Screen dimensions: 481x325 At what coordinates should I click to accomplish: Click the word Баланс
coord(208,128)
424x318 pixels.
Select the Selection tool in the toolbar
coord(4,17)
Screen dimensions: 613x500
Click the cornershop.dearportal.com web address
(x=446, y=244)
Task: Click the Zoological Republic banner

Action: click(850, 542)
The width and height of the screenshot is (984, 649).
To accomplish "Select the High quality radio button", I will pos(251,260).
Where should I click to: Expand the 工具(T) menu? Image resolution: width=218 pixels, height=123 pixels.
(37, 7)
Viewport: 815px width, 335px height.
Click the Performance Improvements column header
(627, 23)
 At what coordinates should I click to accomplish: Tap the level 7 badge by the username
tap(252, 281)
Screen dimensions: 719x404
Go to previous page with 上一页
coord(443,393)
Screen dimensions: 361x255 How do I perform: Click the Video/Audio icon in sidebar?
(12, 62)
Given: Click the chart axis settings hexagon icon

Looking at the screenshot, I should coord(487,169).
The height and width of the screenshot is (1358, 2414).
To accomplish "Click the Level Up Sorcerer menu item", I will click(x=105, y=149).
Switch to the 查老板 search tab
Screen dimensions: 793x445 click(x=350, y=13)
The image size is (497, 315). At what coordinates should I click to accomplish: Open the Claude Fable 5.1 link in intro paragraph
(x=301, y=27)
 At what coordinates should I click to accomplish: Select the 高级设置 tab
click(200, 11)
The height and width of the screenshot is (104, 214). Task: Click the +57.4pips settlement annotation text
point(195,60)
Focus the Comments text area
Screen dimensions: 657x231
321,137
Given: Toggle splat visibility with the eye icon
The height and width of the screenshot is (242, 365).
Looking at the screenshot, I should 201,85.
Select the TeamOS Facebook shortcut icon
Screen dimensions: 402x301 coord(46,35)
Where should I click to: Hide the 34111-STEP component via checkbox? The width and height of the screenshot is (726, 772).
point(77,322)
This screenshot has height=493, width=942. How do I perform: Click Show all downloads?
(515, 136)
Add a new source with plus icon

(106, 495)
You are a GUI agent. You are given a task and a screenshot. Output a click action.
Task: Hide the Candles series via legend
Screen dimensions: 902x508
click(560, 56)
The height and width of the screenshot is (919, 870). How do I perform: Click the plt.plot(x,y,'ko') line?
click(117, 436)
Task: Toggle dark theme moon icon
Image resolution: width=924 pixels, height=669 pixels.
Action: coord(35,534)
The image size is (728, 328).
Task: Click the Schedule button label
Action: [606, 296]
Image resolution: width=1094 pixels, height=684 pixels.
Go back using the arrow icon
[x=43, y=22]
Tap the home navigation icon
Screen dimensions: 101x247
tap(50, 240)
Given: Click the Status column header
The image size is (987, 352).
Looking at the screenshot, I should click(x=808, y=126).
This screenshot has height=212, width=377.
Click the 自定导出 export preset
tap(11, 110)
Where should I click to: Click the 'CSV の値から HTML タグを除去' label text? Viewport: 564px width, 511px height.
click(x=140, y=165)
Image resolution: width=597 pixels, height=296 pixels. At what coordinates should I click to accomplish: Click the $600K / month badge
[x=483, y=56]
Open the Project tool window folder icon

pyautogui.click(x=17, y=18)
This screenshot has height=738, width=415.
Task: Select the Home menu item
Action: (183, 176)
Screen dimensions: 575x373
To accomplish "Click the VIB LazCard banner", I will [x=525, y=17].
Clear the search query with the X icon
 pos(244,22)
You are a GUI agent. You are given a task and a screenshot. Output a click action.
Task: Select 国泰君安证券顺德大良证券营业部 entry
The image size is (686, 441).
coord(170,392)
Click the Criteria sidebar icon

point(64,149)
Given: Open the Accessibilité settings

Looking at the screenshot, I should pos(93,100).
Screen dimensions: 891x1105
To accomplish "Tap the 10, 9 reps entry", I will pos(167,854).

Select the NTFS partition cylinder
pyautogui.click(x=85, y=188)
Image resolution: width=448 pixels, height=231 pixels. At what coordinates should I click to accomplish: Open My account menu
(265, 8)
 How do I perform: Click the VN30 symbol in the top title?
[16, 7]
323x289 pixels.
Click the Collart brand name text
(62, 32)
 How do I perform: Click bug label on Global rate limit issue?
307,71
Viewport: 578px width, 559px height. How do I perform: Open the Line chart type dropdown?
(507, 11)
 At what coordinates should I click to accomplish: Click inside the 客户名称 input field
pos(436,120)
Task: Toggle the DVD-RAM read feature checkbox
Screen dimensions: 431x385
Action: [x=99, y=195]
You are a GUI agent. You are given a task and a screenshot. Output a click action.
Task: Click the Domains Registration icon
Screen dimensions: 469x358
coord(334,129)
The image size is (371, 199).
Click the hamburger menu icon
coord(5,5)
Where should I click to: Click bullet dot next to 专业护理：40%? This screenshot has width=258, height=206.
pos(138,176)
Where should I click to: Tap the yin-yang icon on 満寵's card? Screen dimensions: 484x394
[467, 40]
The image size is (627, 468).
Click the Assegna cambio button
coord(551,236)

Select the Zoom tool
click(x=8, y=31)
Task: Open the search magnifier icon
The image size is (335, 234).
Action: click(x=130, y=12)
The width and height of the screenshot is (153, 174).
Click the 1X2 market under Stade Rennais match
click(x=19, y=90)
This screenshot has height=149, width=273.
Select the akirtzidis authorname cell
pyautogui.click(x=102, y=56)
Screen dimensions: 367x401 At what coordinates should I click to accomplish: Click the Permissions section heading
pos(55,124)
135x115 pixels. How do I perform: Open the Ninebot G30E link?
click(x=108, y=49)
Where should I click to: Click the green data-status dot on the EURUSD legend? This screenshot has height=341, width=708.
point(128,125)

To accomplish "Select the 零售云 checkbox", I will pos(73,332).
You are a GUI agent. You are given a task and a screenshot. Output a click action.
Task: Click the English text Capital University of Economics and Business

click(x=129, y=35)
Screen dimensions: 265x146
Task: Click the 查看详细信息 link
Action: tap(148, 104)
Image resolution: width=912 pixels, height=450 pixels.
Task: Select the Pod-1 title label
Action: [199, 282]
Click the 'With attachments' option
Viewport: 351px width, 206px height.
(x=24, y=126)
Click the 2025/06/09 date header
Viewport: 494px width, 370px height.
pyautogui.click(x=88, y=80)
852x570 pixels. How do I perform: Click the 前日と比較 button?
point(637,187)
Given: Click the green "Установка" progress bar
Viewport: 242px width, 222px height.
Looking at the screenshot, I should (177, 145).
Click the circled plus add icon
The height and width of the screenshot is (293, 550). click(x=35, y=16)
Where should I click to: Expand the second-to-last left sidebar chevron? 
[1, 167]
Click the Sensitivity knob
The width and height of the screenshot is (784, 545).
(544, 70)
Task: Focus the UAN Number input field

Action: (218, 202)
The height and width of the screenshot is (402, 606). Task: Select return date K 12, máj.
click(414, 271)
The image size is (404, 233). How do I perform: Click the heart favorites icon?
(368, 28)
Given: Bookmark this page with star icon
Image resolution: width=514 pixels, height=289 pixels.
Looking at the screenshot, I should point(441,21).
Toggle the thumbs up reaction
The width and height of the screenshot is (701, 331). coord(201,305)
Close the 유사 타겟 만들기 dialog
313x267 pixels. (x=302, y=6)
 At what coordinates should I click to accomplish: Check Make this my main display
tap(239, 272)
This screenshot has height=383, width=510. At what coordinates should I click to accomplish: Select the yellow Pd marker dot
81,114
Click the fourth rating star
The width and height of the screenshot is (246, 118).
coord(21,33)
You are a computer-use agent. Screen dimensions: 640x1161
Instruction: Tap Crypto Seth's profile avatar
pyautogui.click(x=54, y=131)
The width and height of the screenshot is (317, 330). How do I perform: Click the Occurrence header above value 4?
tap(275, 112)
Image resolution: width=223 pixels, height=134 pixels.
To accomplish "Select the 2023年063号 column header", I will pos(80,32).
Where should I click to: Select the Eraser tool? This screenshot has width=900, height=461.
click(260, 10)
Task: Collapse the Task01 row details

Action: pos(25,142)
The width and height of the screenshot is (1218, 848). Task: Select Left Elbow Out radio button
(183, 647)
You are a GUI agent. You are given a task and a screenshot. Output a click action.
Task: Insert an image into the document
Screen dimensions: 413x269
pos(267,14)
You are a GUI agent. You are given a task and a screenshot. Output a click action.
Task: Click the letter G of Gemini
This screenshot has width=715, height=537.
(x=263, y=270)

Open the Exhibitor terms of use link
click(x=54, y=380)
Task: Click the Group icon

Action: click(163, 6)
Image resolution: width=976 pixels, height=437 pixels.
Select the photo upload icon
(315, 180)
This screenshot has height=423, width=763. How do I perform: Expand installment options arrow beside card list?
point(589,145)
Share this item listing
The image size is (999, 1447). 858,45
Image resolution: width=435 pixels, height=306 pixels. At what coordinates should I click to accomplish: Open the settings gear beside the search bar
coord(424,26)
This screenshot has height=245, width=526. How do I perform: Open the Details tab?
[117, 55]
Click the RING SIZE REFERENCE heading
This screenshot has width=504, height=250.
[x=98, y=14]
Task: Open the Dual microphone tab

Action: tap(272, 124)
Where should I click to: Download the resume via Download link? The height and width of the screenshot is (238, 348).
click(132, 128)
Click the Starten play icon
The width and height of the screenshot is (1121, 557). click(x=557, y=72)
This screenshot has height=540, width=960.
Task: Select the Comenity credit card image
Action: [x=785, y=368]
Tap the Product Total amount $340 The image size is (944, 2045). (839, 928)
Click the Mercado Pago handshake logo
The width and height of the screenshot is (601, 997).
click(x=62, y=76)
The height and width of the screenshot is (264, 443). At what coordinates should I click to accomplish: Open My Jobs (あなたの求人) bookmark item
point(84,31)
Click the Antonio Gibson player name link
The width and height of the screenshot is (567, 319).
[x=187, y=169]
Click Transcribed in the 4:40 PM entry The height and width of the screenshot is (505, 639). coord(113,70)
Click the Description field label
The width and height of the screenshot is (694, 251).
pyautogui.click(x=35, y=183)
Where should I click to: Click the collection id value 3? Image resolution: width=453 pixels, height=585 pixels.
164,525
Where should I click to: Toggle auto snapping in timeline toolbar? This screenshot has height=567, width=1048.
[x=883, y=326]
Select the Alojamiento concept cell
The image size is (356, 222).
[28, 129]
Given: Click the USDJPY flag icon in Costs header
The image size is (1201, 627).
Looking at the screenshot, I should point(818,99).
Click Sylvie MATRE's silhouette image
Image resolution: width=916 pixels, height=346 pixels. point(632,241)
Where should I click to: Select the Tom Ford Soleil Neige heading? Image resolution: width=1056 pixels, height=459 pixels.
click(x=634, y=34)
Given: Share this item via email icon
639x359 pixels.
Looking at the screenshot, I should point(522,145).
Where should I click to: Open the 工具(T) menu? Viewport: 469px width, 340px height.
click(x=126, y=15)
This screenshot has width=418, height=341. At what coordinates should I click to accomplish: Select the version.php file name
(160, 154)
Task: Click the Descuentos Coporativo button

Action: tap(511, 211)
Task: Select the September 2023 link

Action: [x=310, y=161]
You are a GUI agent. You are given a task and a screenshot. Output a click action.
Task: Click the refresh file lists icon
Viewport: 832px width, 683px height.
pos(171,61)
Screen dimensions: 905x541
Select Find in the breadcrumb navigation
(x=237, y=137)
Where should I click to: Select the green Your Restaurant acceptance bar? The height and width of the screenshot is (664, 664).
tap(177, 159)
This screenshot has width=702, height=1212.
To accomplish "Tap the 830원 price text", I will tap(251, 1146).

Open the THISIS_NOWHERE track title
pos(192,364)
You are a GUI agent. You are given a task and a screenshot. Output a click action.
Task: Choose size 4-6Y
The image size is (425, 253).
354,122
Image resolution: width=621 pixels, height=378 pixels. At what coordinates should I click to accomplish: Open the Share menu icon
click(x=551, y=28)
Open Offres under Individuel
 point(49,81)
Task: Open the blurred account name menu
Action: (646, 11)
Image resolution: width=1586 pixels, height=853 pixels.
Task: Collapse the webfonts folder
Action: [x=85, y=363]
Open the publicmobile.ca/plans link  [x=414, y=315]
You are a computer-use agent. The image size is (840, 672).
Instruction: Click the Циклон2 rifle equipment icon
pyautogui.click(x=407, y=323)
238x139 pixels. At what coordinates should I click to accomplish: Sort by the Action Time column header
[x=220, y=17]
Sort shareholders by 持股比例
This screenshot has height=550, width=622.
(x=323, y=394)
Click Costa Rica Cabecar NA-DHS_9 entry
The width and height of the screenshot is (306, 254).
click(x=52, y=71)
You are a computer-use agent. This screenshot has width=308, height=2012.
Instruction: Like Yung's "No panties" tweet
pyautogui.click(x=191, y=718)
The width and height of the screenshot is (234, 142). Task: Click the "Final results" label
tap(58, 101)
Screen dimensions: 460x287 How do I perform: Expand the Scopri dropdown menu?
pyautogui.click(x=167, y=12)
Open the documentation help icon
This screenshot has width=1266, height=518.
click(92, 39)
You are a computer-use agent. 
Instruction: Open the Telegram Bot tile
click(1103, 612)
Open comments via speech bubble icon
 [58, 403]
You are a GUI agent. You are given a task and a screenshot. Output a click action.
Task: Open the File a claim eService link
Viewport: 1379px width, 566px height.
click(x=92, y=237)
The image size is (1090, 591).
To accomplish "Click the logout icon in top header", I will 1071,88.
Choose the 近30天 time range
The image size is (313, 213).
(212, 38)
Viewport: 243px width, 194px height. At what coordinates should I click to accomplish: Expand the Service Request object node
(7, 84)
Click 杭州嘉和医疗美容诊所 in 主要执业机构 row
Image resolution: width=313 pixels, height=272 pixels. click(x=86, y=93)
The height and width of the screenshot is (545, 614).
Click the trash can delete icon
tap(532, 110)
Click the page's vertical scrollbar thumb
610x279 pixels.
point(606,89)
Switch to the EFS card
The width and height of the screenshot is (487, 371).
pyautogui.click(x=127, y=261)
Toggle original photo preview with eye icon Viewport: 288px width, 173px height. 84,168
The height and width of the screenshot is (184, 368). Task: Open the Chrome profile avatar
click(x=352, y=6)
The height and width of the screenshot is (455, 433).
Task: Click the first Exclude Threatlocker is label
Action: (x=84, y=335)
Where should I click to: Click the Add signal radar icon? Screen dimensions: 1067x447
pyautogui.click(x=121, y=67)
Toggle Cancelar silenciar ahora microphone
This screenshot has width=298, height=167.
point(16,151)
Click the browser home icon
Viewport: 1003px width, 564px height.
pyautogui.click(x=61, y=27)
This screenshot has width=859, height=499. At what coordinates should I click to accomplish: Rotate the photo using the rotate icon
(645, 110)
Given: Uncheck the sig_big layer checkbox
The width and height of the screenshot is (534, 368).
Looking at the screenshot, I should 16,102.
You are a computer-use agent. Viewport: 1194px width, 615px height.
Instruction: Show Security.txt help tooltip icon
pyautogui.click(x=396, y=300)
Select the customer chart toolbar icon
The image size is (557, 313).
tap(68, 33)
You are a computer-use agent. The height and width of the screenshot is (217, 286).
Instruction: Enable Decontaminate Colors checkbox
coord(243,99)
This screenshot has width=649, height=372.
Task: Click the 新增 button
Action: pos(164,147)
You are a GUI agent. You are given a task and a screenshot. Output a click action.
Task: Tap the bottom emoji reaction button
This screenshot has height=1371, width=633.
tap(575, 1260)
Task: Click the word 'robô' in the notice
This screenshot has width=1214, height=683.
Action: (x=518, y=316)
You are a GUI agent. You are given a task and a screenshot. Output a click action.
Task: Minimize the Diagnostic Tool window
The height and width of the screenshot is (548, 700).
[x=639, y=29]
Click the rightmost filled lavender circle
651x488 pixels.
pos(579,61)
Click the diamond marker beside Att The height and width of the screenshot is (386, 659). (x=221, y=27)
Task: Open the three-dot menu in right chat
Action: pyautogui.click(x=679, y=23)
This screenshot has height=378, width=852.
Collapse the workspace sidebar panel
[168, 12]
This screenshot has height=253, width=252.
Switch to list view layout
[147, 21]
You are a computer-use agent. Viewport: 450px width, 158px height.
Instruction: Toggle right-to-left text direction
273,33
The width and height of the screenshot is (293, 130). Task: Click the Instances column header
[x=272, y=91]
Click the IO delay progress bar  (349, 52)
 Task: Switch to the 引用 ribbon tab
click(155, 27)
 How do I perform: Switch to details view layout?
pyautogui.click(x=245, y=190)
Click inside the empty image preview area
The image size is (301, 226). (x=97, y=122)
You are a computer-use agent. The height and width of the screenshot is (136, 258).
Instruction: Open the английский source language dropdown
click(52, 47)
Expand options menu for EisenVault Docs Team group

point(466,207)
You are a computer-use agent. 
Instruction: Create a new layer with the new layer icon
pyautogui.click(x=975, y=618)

*Problem statement*
Note each line above that holds "computer", then copy all of them.

*Result for this exercise*
You are a computer-use agent. Screen dimensions: 640x1161
You are a computer-use agent. The image size is (840, 672).
You are a computer-use agent. This screenshot has width=308, height=2012.
You are a computer-use agent. 
You are a computer-use agent. Viewport: 1194px width, 615px height.
You are a computer-use agent. The height and width of the screenshot is (217, 286).
You are a computer-use agent. Viewport: 450px width, 158px height.
You are a computer-use agent. The height and width of the screenshot is (136, 258).
You are a computer-use agent. 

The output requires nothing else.